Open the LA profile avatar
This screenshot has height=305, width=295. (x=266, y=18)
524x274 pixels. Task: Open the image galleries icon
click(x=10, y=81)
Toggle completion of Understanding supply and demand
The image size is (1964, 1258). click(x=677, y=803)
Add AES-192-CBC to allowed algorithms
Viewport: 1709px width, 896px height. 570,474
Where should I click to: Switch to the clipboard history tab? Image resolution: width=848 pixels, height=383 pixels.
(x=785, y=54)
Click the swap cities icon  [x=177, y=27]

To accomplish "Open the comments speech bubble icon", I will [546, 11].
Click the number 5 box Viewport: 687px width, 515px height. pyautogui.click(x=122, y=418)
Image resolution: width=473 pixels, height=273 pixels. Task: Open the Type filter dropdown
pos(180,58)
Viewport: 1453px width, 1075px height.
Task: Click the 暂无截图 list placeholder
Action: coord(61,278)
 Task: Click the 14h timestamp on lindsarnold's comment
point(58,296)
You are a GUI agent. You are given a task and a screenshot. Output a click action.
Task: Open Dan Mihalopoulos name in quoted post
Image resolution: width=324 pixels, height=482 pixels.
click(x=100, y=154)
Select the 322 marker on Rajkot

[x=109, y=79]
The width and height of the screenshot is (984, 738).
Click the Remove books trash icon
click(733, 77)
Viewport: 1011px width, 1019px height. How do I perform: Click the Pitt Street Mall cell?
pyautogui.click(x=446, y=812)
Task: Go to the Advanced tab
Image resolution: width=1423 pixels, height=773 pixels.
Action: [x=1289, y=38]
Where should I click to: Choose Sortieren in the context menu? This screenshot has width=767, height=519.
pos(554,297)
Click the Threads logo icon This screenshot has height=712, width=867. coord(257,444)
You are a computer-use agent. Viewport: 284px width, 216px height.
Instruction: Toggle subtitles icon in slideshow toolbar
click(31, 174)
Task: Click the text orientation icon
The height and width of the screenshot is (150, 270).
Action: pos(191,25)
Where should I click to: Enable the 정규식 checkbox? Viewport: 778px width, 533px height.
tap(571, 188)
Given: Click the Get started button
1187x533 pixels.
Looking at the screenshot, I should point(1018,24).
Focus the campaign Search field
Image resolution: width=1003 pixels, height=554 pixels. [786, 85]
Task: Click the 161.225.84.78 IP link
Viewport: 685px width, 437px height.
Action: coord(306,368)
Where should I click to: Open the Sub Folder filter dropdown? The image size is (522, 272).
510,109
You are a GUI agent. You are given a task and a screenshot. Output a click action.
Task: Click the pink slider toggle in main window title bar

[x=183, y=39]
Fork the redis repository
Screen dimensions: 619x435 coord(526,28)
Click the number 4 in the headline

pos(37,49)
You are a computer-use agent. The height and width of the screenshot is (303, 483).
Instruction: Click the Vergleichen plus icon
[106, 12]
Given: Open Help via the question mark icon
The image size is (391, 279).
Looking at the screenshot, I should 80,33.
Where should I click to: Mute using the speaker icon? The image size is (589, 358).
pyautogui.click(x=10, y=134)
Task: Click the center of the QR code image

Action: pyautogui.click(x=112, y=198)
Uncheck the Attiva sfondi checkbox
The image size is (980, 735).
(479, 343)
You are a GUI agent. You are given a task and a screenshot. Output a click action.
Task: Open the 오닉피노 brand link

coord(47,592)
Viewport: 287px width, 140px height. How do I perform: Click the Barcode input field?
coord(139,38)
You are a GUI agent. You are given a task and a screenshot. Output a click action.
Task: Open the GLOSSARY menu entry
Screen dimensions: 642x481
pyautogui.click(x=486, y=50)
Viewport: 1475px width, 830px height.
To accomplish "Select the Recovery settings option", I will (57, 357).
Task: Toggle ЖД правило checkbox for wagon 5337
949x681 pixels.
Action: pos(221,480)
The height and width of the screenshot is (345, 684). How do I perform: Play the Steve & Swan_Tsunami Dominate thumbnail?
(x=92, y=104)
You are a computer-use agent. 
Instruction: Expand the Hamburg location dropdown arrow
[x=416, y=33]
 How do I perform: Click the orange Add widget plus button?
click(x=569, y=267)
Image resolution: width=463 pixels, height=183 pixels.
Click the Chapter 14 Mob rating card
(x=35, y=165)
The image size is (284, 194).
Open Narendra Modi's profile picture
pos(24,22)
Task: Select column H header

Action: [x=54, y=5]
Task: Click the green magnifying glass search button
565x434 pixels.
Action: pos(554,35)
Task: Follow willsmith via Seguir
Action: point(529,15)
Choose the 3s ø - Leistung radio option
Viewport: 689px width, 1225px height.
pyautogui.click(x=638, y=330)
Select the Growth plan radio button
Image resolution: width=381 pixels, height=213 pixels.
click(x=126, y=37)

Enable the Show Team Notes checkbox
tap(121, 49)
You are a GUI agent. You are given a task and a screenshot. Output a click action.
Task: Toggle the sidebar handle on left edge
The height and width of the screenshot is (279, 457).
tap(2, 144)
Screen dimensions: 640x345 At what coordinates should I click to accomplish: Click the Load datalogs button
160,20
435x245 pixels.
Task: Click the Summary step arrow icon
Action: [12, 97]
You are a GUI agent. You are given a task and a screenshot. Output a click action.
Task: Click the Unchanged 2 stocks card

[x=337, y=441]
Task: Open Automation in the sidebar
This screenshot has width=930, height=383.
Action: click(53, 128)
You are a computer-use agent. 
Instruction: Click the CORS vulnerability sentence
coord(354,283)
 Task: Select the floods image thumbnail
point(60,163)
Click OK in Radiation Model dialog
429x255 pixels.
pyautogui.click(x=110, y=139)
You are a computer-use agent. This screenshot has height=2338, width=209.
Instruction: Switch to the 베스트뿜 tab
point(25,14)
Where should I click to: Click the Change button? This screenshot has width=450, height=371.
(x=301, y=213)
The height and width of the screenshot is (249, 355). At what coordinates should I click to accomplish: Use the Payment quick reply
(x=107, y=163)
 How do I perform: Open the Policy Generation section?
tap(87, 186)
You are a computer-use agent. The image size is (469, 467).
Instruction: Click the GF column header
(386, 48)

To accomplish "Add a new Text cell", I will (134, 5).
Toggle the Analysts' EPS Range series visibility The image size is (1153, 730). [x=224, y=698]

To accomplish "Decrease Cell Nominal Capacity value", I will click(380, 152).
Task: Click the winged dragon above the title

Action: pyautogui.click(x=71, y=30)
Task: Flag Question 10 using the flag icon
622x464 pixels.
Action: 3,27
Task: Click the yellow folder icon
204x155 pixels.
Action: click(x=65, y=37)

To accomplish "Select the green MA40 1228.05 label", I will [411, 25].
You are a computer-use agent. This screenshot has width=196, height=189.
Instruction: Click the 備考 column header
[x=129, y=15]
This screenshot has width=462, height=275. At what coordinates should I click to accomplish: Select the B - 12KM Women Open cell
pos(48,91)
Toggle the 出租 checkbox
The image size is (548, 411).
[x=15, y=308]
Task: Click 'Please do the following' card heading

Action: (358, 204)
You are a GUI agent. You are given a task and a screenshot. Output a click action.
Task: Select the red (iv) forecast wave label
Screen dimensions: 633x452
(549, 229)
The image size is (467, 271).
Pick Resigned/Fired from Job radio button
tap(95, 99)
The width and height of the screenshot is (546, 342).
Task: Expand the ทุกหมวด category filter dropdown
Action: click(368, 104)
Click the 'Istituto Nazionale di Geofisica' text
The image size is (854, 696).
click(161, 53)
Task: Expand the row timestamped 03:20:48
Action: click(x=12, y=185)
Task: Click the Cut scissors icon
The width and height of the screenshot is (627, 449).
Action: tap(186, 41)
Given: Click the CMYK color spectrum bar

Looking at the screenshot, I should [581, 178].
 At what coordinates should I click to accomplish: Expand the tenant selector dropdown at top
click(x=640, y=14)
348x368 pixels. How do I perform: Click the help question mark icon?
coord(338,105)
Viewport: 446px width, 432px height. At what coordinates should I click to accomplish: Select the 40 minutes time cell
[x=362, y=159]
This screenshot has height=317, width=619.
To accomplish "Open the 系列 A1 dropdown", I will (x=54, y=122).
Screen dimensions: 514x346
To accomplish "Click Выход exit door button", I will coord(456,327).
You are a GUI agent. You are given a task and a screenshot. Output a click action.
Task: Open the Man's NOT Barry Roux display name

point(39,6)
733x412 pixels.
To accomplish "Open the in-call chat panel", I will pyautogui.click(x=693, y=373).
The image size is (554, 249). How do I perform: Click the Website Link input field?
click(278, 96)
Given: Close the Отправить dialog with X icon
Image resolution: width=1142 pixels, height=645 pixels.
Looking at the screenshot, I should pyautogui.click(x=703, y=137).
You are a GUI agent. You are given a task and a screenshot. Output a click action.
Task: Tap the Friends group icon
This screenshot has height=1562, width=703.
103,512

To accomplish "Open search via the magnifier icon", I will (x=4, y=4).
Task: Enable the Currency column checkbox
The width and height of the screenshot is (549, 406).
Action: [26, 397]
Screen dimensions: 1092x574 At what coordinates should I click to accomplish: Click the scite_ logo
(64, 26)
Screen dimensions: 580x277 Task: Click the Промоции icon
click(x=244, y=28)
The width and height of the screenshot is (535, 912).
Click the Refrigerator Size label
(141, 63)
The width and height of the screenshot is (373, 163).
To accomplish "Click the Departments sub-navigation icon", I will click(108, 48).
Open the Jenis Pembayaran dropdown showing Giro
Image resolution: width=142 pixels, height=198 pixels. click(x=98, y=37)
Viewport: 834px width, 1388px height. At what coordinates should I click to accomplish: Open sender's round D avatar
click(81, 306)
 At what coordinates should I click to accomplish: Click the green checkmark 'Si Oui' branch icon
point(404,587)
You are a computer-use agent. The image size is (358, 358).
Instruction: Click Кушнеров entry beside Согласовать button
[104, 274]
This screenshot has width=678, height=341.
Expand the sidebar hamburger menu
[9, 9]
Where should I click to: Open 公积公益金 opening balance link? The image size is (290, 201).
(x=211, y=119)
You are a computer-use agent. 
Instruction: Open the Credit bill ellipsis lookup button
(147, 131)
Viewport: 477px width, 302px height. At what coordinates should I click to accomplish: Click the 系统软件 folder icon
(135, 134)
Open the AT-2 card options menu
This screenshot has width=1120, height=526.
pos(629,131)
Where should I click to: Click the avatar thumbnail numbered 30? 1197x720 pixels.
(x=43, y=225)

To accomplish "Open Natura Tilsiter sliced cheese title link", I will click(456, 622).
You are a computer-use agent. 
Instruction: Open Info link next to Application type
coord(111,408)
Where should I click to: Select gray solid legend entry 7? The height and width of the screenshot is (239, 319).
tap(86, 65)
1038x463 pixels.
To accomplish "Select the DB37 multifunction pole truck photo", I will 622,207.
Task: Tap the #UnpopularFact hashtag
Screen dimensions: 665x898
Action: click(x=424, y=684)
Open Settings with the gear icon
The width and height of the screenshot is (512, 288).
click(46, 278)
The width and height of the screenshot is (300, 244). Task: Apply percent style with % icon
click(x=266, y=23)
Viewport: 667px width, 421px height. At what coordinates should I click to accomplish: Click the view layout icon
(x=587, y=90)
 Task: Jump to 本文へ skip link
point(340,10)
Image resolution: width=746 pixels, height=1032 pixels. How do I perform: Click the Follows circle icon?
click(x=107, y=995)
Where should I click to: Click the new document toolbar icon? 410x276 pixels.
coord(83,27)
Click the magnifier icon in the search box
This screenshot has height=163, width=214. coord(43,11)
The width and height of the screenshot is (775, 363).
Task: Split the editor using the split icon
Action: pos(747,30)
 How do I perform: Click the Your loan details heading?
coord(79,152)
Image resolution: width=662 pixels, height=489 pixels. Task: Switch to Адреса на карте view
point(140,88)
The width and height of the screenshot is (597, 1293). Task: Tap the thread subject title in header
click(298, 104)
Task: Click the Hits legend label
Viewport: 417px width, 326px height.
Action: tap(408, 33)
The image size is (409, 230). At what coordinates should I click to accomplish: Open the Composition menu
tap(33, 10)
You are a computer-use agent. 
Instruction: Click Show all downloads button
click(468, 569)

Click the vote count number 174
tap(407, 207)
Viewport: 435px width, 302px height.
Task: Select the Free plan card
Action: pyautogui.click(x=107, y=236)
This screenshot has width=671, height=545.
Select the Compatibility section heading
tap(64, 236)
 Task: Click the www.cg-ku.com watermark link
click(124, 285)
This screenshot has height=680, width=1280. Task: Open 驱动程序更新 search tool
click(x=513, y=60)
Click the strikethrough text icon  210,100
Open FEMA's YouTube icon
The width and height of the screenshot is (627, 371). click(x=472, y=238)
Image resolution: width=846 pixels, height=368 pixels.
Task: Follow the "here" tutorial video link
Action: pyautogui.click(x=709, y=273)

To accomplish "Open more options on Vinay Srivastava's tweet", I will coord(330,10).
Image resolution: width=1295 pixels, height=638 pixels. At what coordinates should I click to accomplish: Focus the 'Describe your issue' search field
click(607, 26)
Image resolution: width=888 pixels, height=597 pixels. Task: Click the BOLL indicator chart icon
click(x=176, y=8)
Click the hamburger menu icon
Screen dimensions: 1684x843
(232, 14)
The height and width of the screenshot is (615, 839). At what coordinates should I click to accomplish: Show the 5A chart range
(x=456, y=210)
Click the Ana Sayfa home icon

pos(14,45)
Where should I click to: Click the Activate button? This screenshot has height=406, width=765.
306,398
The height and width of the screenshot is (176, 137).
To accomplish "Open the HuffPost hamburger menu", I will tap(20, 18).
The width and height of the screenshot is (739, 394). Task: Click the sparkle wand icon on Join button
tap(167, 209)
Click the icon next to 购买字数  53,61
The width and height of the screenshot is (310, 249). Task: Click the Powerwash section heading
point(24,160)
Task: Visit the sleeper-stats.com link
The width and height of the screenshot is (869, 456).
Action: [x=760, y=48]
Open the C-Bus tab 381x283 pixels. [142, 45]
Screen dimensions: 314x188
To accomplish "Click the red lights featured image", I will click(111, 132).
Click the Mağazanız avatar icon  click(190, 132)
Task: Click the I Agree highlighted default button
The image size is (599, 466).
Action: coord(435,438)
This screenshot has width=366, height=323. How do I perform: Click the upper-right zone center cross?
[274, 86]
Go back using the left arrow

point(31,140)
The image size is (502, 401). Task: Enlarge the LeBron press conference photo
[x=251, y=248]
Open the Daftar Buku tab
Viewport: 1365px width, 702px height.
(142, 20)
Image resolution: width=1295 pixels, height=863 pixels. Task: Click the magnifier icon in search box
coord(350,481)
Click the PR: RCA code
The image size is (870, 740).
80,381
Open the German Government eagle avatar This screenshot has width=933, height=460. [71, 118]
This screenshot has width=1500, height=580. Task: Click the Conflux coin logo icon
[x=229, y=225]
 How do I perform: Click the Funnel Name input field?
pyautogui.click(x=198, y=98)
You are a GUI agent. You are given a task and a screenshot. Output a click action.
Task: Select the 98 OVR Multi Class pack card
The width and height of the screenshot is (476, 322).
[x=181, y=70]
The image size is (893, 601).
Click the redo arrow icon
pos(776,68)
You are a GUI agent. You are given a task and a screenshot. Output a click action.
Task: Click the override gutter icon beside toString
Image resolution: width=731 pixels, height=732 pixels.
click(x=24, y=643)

------

▸ **TASK TO COMPLETE**
The lines wanted are those from the one containing "Image resolution: width=731" through the last line of the listing above. Repeat them exactly.

▸ **ANSWER BOX**
Image resolution: width=731 pixels, height=732 pixels.
click(x=24, y=643)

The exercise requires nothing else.